Background information
- Born: 16 March 1972 (age 54)
- Origin: Lenzie, Dunbartonshire, Scotland
- Genres: Alternative rock Britpop Rock
- Occupation: Musician
- Instruments: Guitar, banjo, piano, accordion
- Years active: 1990–present
- Member of: Travis

= Andy Dunlop =

Andrew Dunlop (born 16 March 1972) is a Scottish musician and the lead guitarist of Scottish indie band Travis.

==Biography==
Dunlop attended Lenzie Academy. The band Travis got their break with the album The Man Who, named after a bestselling book. The album was internationally successful, and became the biggest selling album in the UK in 1999.

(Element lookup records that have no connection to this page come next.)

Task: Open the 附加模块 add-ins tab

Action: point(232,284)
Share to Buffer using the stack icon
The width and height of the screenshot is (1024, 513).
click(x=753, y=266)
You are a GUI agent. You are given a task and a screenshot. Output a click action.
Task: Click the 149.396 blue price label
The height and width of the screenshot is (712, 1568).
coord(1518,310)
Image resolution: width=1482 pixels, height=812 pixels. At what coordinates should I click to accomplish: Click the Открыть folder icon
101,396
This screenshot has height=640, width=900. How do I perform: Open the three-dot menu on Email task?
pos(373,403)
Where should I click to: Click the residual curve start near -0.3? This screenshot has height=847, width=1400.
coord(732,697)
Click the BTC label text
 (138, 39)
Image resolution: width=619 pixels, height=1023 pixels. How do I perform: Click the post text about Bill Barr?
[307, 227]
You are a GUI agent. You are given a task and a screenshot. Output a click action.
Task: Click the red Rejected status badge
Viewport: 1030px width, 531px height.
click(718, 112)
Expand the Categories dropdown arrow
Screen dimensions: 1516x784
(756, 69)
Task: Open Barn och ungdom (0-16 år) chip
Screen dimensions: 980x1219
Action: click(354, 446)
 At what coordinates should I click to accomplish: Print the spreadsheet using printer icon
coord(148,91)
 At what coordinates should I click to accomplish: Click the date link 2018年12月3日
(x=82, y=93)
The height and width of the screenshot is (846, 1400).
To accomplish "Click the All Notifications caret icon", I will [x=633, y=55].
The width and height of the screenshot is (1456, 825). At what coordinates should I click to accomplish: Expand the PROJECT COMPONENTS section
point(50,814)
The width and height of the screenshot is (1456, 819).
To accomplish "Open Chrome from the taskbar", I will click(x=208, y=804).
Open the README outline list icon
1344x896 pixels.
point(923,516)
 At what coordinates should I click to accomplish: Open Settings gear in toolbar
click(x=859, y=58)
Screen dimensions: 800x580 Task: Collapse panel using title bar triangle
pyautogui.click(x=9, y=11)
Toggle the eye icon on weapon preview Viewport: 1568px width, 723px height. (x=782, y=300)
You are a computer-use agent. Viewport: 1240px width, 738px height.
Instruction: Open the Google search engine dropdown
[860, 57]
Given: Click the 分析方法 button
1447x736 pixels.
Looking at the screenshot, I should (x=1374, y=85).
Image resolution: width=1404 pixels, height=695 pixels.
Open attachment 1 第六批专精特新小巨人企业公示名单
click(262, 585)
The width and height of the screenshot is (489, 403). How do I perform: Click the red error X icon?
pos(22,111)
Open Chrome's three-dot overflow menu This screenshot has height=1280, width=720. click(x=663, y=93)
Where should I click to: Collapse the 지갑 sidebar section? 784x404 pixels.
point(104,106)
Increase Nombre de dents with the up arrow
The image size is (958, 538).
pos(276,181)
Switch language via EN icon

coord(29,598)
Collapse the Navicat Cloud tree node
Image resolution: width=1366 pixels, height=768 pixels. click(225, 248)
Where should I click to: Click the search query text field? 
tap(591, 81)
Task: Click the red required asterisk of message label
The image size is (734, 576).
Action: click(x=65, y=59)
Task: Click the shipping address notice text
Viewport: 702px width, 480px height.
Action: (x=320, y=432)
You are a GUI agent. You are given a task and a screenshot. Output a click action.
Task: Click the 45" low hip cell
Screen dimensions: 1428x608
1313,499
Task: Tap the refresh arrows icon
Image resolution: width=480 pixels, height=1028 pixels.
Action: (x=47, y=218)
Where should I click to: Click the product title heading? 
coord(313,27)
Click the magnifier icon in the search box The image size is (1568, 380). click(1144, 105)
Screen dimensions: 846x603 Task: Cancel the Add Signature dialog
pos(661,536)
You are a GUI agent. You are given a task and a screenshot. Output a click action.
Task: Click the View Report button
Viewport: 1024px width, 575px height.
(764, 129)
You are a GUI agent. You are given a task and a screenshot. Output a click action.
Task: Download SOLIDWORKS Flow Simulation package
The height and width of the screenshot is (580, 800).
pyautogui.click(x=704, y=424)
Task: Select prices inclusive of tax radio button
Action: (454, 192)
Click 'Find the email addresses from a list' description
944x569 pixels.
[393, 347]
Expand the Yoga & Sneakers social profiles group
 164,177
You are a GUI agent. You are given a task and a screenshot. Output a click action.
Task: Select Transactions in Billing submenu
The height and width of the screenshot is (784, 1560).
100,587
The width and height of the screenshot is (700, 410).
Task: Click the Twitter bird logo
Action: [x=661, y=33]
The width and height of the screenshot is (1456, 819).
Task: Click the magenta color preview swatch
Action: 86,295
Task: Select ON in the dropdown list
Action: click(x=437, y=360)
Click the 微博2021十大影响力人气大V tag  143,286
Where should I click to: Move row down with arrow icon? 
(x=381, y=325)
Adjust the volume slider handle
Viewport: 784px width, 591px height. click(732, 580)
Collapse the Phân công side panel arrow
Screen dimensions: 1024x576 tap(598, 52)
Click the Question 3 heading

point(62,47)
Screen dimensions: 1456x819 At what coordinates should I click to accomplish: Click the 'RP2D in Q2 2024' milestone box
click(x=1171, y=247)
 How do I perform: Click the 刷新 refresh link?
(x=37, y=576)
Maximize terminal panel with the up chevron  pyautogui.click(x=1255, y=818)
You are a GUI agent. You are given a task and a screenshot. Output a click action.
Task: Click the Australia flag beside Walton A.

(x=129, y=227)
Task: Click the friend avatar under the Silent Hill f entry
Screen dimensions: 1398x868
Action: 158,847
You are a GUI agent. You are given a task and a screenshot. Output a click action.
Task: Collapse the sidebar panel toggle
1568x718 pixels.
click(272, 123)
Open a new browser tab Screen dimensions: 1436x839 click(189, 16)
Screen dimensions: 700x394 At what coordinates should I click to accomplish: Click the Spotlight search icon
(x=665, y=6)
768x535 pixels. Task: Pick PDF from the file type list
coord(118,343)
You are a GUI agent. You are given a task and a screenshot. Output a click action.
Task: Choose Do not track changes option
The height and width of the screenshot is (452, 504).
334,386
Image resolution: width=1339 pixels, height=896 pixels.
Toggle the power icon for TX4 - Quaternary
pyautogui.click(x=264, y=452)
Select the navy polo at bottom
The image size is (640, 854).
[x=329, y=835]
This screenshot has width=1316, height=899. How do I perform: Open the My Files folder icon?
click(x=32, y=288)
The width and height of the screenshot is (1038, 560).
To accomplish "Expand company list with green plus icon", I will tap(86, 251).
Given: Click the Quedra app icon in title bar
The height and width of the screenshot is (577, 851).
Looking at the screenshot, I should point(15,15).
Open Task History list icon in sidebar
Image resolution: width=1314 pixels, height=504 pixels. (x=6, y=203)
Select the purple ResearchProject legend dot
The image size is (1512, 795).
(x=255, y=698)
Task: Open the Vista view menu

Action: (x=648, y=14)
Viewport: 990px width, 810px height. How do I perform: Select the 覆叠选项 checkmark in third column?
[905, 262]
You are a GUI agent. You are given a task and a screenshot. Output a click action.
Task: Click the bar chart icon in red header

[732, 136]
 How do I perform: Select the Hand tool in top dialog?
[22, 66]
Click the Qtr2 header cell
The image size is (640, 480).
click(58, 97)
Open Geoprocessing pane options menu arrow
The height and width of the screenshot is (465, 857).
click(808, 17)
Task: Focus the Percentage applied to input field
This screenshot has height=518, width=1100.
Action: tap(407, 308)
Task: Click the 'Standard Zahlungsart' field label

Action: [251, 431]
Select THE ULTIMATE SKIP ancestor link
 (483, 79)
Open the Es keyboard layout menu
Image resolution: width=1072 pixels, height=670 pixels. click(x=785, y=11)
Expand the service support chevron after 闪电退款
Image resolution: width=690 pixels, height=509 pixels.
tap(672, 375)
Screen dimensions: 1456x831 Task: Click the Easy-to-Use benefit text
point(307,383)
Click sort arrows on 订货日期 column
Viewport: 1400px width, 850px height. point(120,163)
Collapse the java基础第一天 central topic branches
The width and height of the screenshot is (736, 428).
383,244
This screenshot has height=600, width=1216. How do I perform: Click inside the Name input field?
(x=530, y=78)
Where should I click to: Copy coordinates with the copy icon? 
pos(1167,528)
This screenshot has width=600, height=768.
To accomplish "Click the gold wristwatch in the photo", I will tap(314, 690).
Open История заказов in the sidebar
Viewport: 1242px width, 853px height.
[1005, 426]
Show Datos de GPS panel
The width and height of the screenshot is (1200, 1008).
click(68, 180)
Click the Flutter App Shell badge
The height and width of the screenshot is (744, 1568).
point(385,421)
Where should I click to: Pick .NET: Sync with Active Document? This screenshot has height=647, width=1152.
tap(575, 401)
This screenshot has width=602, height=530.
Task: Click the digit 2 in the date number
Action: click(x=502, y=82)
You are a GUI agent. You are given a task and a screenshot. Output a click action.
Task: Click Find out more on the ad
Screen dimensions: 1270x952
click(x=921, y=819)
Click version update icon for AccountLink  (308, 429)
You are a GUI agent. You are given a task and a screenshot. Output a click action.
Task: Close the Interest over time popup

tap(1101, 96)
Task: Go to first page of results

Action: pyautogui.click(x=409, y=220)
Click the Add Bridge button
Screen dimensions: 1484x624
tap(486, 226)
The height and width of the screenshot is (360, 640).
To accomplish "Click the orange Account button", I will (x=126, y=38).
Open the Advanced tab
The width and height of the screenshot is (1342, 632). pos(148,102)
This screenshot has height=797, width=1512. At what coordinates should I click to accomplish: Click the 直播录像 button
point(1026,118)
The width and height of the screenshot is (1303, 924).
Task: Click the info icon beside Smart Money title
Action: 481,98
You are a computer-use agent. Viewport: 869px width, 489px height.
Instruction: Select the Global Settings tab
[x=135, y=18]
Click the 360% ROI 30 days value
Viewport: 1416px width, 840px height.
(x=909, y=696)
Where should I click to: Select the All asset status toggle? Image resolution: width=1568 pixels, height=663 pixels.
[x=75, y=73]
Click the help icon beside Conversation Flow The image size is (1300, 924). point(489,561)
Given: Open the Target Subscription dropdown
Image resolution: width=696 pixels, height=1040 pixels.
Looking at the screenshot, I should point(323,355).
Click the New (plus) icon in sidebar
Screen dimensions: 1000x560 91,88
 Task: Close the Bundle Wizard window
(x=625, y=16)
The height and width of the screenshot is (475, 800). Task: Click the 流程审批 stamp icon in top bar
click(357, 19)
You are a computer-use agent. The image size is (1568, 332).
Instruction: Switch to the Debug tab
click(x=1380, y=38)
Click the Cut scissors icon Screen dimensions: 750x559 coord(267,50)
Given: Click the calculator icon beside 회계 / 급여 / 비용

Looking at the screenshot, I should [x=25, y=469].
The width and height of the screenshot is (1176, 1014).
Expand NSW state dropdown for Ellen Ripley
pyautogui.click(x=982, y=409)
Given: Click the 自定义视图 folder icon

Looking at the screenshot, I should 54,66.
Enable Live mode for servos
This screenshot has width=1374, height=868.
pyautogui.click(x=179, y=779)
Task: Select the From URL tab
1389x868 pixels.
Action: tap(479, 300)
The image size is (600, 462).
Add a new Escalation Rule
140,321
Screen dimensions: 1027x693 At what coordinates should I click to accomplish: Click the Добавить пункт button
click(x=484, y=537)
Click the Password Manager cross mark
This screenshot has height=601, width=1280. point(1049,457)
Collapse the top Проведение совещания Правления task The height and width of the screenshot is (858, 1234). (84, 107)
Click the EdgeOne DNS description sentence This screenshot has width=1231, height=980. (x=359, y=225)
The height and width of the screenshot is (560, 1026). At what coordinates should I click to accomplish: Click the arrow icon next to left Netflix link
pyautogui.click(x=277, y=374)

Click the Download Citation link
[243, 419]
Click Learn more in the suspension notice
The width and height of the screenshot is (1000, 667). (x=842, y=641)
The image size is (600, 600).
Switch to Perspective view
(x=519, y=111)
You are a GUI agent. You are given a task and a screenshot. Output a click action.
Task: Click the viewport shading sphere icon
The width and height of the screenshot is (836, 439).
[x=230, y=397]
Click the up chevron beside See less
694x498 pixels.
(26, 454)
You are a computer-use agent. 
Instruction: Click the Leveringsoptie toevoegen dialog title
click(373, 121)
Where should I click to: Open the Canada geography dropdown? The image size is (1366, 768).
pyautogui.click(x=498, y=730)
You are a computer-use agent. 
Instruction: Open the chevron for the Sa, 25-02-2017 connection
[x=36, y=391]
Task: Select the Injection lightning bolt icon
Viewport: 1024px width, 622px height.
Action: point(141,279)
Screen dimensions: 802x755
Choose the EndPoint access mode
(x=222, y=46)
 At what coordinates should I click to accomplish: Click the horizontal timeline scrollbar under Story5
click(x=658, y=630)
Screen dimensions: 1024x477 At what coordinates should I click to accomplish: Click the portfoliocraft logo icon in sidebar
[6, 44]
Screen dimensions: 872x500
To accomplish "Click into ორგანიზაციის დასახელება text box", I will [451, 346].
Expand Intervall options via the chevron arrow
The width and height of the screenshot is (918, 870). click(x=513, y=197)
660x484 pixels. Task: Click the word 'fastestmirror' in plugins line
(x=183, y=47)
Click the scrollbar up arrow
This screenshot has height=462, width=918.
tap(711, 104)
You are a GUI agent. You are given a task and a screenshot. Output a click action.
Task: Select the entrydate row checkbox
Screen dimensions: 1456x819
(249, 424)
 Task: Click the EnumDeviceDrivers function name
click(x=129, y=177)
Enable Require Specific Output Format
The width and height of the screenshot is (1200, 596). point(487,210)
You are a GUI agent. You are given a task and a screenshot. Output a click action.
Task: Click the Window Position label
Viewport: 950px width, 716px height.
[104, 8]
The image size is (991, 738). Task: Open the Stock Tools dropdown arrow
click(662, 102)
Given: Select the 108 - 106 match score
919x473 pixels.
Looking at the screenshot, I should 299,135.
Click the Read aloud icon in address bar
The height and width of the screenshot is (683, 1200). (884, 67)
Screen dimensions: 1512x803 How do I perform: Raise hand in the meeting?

As well as being the guitarist, Dunlop has also contributed several songs. "You Don't Know What I'm Like", "Ancient Train" (both featuring Dunlop on lead vocals), "Central Station" and "The Sea" (with Fran Healy taking lead vocals). For their sixth album, Ode to J. Smith, Dunlop contributed "Quite Free", which he co-wrote with Fran Healy and Dougie Payne. Also on Travis' fifth album The Boy with No Name he co-wrote "3 Times and You Lose" and "Big Chair".
Dunlop continues to write songs and delivered songs like "Boxes", "The Big Screen" and "Parallel Lines" for the album "Where You Stand".

Together with Guy Berryman and Will Champion of Coldplay, Dunlop contributed to the first solo album of a-ha keyboardist Magne Furuholmen entitled Past Perfect Future Tense.

Dunlop is known for the long fingernails on his right hand which he uses instead of picks, much like a flamenco guitarist. Dunlop is married to Jo Monaghan. In December 2005 the couple's first child, a son, was born, named Dylan Green Dunlop.